→ **How to complete this task**:
Report every line of the listing below in which the string "width" occurs.

○ ○ ○ ○

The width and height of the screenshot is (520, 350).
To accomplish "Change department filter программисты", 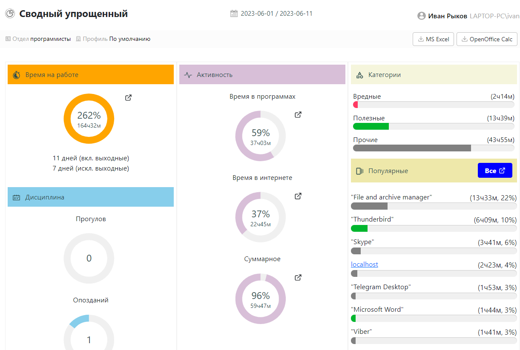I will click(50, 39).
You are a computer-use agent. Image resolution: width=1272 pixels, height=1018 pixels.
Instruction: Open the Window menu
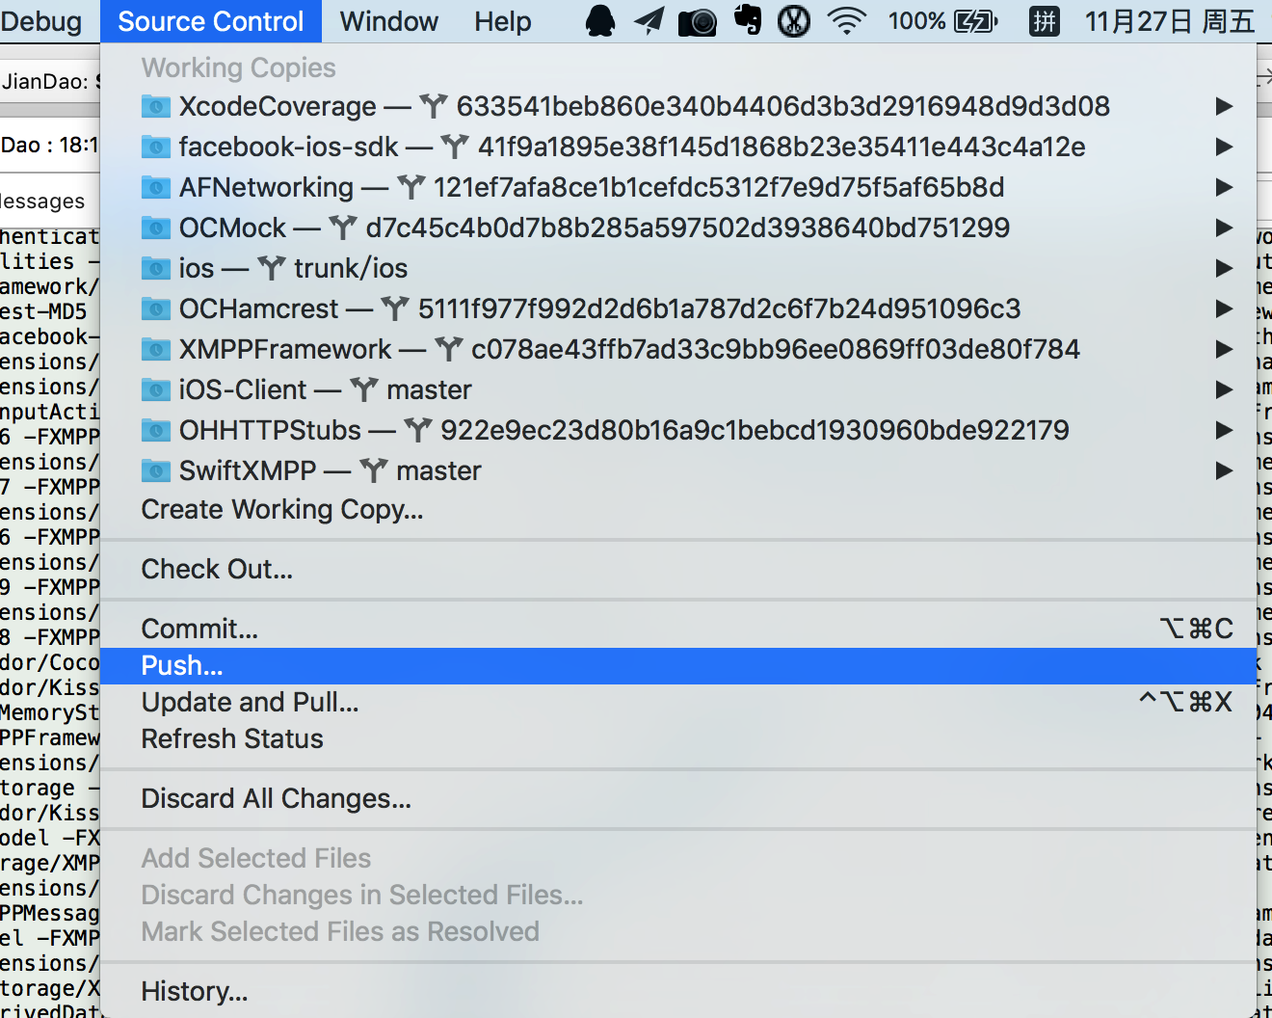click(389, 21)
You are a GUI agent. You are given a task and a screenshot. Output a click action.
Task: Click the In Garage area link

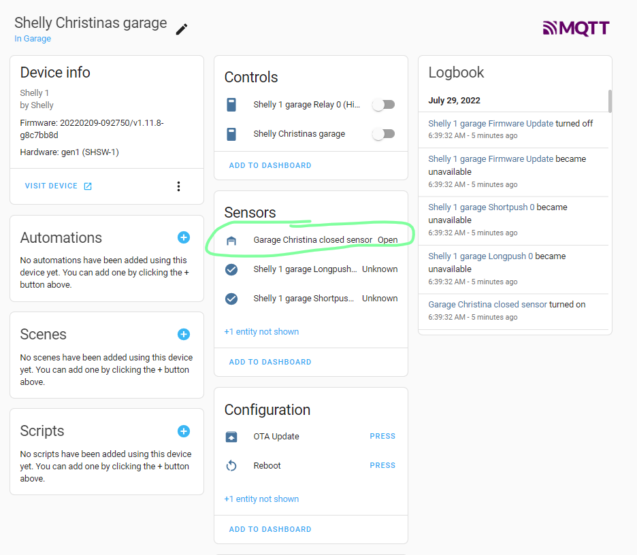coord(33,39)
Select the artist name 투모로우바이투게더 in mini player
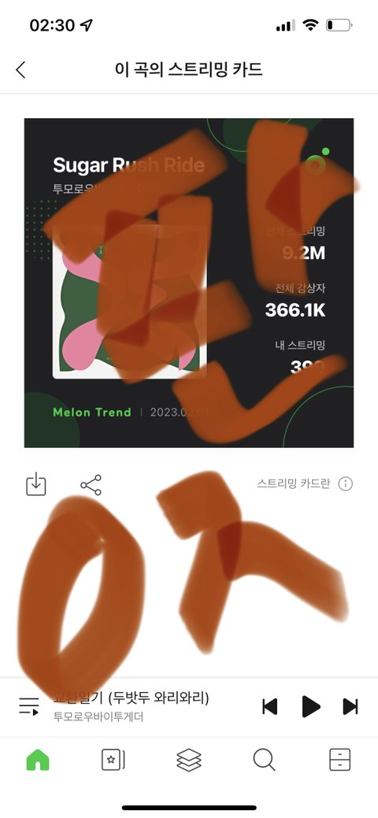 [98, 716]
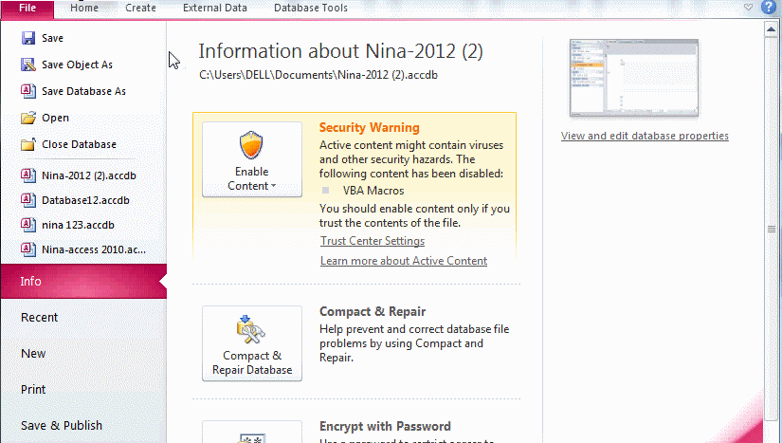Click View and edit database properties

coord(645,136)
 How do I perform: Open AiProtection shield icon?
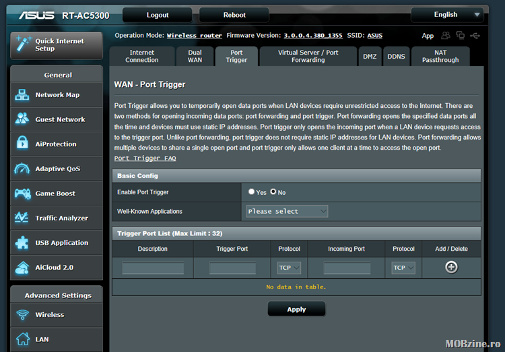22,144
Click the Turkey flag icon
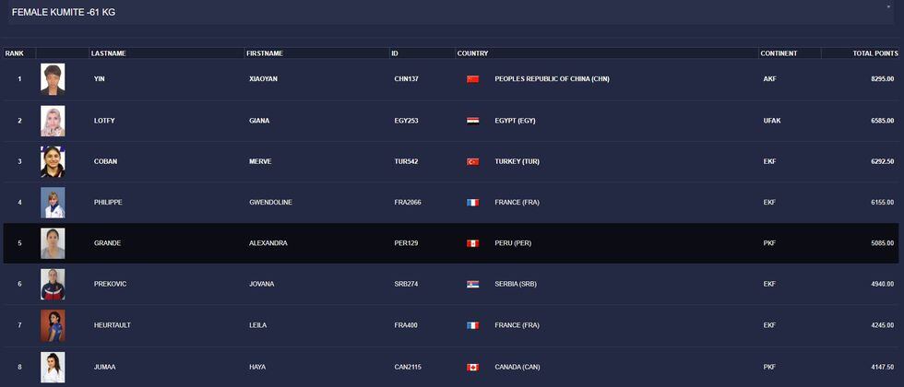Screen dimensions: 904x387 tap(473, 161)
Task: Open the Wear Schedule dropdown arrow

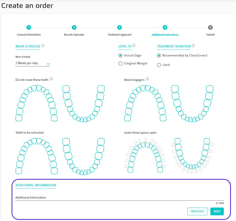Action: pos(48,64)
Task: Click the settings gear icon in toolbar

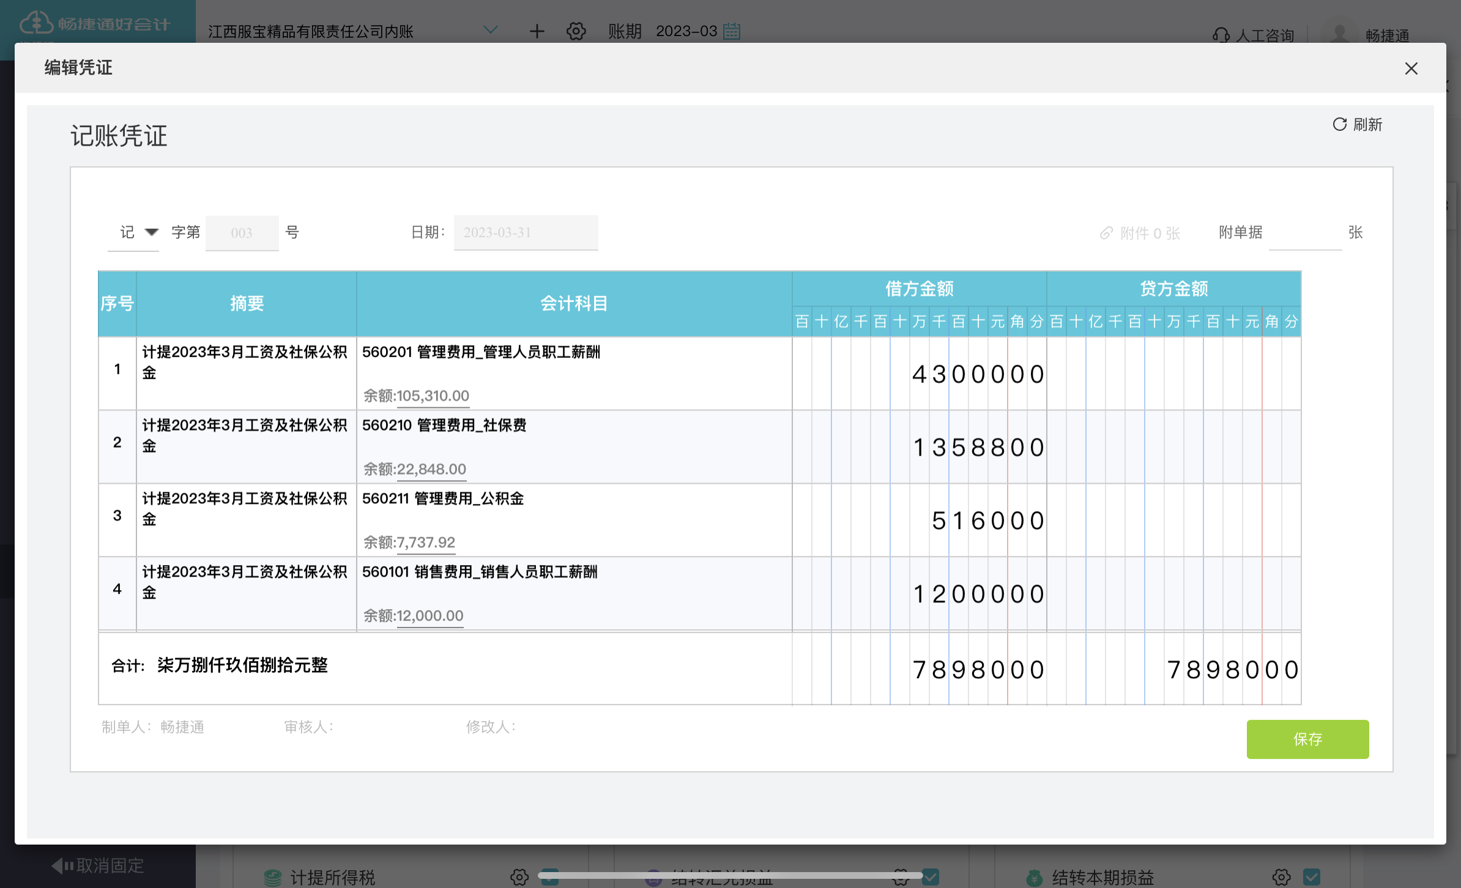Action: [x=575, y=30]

○ ○ ○ ○

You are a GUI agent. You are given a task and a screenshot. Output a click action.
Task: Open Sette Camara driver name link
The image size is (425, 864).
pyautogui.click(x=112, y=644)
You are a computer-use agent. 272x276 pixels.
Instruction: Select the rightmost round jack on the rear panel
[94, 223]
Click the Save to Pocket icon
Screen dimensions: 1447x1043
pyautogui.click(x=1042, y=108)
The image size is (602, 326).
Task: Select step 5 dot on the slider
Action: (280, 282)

○ ○ ○ ○

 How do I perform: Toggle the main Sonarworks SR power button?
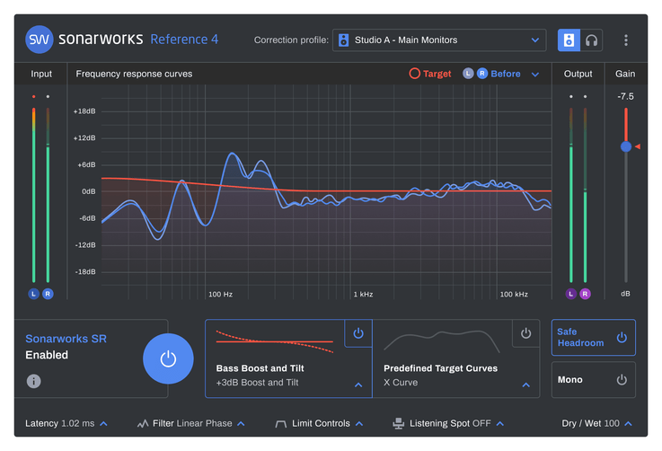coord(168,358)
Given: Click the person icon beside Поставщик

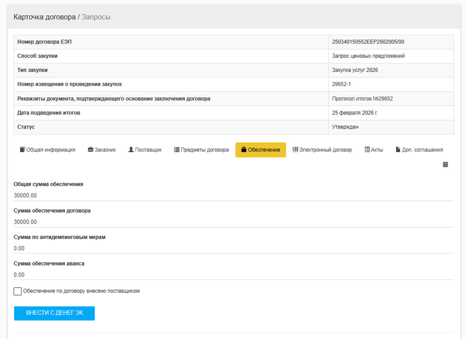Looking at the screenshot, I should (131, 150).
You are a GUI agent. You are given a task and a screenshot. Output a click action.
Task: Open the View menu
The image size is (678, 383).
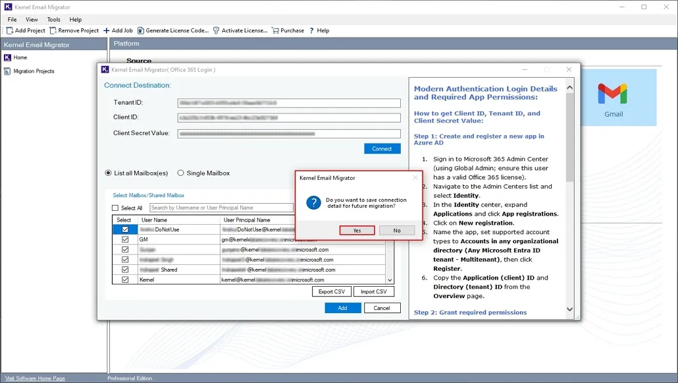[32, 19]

○ ○ ○ ○

→ **Exercise answer**:
The width and height of the screenshot is (520, 350).
You are a computer-use agent. Image resolution: width=1272 pixels, height=1018 pixels.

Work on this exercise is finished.